3. **For the second line: x - y = 2**
* Let's find some easy points for this line too.
* If x is 0, then 0 - y = 2, so -y = 2, which means y must be -2. So, one point is (0, -2).
* If y is 0, then x - 0 = 2, so x must be 2. So, another point is (2, 0).
* If we try x = 4, then 4 - y = 2. To make this true, y must be 2 (because 4 - 2 = 2). So, another point is (4, 2).

4. **Find where they cross:**
* Look! Both lines have the point (4, 2) in common!
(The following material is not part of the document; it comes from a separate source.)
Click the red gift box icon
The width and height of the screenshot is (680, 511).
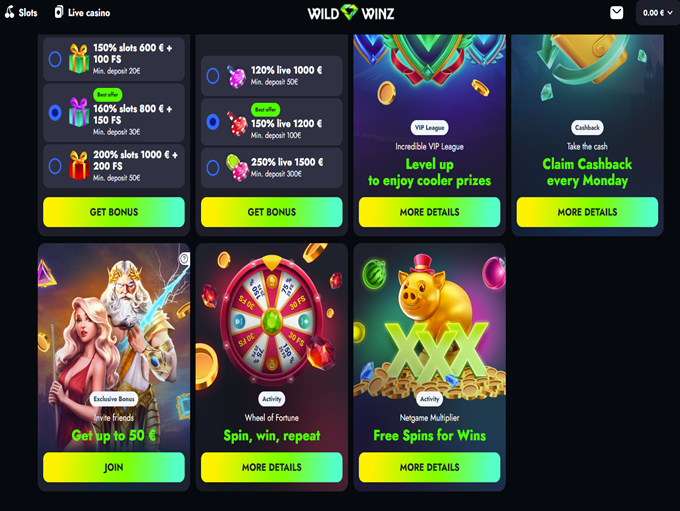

This means that if we were to draw these two lines on a graph, they would cross right at the spot where x is 4 and y is 2.
* We can check:
* For the first equation: 4 + 2 = 6. (That's true!)
* For the second equation: 4 - 2 = 2. (That's also true!)

So, the point where the lines intersect is (4, 2).

Alternative answer

Answer: (4, 2) Explain
This is a question about <graphing two lines to find where they meet (their intersection point)>. The solving step is:

First, we need to draw each line on a graph!

**For the first line: x + y = 6**
* Let's pick some easy numbers for x and y.
* If x is 0, then 0 + y = 6, so y = 6. That gives us a point (0, 6).
* If y is 0, then x + 0 = 6, so x = 6. That gives us another point (6, 0).
* If x is 3, then 3 + y = 6, so y = 3. That gives us a point (3, 3).
* Now, we'd draw a straight line connecting these points on a graph!

**For the second line: x - y = 2**
* Let's pick some easy numbers for x and y again.
* If x is 0, then 0 - y = 2, so -y = 2, which means y = -2. That gives us a point (0, -2).
* If y is 0, then x - 0 = 2, so x = 2. That gives us another point (2, 0).
* If x is 4, then 4 - y = 2. To find y, we can think: what number subtracted from 4 gives 2? It's 2! So y = 2. That gives us a point (4, 2).
* Now, we draw a straight line connecting these points on the *same* graph.

**Finding the answer:**
When we draw both lines, we'll see that they cross each other at one special spot. This spot is where the point (4, 2) is! That means the solution to both equations is when x is 4 and y is 2.